Filter the entries, keeping every line with the string "will".

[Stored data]
*** Block opens ***
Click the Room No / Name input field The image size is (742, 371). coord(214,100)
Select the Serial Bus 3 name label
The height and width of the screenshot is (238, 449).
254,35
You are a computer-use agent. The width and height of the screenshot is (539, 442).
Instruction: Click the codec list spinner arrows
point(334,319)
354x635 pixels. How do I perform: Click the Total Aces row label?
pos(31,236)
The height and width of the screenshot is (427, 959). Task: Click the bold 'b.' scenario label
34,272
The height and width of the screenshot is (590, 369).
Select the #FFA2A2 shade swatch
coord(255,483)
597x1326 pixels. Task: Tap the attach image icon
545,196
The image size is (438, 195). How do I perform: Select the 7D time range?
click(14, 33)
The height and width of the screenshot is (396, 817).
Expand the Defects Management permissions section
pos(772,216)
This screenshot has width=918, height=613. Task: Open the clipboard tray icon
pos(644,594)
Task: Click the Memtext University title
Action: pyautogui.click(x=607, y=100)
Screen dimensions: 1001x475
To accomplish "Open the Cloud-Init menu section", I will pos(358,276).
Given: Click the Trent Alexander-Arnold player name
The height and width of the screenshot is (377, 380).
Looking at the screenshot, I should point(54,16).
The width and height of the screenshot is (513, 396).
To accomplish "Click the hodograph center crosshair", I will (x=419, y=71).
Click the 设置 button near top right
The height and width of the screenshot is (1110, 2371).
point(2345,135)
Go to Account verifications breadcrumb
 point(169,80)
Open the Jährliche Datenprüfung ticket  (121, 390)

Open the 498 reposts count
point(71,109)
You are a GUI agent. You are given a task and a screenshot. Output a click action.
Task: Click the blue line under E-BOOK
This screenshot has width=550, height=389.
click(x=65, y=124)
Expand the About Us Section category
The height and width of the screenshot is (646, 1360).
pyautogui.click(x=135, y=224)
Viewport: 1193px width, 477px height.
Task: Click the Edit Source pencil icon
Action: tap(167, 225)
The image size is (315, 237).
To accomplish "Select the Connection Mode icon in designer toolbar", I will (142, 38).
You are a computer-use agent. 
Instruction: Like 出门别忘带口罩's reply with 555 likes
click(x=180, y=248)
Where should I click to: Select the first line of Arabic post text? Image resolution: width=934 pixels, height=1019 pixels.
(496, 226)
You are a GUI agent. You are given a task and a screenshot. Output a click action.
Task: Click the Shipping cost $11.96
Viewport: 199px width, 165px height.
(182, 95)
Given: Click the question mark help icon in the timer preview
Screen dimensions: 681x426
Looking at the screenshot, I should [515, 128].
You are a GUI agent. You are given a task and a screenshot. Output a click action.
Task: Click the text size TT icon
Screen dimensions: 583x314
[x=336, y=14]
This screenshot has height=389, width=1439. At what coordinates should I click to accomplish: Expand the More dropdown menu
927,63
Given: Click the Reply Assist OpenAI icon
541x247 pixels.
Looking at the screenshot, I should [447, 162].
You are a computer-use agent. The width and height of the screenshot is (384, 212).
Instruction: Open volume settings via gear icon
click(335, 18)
*** Block closes ***
▶ _Answer below_:
To accomplish "Open the Cloud-Init menu section", I will pos(358,276).
To accomplish "Click the hodograph center crosshair", I will (x=419, y=71).
To accomplish "Select the Connection Mode icon in designer toolbar", I will (142, 38).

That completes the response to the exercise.